**Brief**
Pull out every line below containing the word "text".

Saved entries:

------------------------------

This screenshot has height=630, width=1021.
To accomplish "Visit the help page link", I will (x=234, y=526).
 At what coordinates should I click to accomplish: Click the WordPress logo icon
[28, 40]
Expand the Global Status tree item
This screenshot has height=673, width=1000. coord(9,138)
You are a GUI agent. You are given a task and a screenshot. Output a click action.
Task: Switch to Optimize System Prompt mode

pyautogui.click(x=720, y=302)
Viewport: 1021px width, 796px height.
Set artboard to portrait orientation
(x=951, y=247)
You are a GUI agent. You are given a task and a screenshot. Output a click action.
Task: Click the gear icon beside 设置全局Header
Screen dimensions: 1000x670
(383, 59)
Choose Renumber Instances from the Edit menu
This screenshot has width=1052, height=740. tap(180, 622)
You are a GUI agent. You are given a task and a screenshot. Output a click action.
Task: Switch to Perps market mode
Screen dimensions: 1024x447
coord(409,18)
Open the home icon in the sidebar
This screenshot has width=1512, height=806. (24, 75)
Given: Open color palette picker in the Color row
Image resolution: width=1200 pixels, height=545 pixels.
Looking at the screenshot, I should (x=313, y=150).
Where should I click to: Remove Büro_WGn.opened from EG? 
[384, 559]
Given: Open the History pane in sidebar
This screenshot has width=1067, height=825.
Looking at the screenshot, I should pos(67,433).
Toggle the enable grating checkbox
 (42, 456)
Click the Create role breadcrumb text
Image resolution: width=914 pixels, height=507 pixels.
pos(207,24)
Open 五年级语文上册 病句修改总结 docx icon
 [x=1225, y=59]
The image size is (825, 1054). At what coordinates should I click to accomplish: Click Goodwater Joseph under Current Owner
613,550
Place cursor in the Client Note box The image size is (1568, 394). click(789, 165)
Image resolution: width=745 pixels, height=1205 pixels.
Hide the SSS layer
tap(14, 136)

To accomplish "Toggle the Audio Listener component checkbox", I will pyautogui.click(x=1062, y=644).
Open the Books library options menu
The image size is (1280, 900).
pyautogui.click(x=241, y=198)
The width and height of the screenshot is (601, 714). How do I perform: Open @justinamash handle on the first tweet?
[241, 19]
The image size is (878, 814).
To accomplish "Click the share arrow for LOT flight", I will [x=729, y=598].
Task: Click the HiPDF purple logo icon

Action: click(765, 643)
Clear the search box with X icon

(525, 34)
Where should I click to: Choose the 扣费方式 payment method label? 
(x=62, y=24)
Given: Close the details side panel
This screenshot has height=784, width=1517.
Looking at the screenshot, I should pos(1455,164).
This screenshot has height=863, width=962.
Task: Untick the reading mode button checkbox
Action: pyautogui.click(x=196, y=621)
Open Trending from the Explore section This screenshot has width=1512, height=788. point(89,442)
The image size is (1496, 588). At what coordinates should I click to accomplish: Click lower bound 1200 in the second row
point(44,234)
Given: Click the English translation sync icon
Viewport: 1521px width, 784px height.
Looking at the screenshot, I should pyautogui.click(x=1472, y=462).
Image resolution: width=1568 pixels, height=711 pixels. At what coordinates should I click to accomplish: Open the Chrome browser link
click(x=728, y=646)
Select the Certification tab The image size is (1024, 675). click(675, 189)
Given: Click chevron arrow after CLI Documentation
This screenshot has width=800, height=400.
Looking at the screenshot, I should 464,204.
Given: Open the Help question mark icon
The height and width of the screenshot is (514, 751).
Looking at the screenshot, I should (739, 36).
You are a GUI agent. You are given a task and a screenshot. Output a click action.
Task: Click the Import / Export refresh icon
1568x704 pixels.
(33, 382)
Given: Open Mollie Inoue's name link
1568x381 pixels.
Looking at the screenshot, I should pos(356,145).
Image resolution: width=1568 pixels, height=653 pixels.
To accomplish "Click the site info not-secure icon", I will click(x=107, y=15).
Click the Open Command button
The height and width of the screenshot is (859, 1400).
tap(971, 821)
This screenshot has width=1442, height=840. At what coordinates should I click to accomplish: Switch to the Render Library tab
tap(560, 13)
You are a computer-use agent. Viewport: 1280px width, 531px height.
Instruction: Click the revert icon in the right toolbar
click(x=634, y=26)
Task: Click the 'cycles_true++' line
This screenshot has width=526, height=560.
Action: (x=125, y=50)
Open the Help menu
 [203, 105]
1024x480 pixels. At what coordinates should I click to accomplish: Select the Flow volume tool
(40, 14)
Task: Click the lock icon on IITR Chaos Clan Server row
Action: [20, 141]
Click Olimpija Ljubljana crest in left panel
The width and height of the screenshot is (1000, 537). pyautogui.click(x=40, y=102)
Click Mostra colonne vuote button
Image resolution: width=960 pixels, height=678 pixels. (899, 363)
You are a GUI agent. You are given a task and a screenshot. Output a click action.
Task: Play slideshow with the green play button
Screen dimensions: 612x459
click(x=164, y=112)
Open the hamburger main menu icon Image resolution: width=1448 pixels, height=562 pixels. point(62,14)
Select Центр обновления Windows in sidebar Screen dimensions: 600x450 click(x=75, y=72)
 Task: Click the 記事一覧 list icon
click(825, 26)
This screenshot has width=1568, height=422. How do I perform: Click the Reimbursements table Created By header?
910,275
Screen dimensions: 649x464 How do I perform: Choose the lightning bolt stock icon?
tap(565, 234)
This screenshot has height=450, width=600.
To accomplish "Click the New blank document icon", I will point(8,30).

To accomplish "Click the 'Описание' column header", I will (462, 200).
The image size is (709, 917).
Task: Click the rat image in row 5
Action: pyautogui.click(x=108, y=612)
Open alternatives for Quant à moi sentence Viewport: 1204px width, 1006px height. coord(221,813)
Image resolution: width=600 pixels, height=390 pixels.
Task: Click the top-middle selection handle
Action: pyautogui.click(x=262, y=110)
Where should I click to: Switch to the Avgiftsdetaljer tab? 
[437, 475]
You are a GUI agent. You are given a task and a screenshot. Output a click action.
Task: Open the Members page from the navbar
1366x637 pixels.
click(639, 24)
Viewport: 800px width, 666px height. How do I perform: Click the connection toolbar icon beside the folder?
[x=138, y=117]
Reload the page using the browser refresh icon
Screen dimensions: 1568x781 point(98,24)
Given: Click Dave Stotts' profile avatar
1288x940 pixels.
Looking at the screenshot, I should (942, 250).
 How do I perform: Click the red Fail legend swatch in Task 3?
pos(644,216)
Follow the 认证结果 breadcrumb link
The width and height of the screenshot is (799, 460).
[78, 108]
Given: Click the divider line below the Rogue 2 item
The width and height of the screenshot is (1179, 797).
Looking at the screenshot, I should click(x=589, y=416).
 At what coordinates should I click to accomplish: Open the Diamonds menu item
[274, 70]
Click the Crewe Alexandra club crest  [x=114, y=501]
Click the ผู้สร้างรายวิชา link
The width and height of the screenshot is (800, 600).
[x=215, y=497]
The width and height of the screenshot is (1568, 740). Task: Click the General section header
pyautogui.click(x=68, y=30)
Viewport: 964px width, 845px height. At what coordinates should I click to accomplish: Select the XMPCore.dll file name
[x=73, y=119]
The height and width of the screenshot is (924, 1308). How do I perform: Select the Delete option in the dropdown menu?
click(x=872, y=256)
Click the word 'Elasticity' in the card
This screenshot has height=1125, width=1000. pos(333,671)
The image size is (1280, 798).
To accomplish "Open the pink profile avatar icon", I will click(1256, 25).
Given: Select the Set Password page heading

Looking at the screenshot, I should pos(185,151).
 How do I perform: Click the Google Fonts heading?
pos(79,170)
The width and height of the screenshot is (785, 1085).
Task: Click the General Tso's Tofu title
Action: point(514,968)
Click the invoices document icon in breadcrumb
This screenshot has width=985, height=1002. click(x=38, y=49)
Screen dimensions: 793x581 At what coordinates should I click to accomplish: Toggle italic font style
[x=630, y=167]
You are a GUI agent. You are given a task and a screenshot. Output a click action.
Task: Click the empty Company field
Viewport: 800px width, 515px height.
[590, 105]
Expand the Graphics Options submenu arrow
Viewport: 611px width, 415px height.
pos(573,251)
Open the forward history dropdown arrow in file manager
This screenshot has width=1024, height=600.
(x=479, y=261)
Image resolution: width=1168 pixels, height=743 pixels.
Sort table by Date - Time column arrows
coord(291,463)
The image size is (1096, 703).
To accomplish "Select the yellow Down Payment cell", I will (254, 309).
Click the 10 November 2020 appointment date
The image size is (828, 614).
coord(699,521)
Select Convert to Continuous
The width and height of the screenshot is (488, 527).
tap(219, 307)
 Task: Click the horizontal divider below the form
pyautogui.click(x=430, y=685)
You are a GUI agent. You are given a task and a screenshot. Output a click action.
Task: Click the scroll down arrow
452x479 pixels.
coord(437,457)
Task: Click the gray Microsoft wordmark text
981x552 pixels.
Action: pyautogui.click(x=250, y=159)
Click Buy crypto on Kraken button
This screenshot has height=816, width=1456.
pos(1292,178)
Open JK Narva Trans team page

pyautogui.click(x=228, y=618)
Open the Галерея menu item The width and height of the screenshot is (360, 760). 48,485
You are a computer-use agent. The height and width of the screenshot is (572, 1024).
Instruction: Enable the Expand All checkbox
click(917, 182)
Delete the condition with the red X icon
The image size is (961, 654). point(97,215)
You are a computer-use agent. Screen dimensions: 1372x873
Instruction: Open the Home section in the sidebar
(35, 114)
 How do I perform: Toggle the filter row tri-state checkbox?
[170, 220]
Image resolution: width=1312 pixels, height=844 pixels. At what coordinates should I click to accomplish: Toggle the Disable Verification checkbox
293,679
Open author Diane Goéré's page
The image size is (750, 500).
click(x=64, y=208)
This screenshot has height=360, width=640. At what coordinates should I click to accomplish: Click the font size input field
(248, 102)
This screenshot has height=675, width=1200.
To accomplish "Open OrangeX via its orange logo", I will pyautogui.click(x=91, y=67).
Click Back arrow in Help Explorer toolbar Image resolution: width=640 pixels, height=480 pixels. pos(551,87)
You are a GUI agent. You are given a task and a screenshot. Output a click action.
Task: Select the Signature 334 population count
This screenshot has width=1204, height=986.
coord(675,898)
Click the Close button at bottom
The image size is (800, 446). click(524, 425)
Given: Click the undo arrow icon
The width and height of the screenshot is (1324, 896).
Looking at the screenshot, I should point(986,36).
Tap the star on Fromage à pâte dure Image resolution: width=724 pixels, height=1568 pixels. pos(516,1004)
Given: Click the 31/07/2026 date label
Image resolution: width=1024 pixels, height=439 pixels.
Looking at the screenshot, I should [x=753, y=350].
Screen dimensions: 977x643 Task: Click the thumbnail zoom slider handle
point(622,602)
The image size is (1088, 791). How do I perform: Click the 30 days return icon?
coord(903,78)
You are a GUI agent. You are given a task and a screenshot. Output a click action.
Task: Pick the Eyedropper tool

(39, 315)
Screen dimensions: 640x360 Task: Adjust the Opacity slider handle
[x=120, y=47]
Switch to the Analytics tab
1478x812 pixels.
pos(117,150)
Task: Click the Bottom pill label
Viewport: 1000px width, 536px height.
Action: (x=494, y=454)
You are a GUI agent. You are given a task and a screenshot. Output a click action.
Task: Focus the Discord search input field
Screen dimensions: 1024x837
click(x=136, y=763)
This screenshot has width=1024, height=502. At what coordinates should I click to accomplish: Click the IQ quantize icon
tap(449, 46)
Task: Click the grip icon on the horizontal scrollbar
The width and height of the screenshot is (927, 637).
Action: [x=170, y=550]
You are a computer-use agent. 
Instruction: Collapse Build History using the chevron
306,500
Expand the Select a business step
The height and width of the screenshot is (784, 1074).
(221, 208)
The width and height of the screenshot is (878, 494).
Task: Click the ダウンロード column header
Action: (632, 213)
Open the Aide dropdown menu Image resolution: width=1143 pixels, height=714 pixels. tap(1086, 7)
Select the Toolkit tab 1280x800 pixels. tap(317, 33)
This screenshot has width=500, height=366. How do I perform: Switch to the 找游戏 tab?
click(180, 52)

------------------------------

**Exercise response**
Click the Create role breadcrumb text
Task: Click the gray Microsoft wordmark text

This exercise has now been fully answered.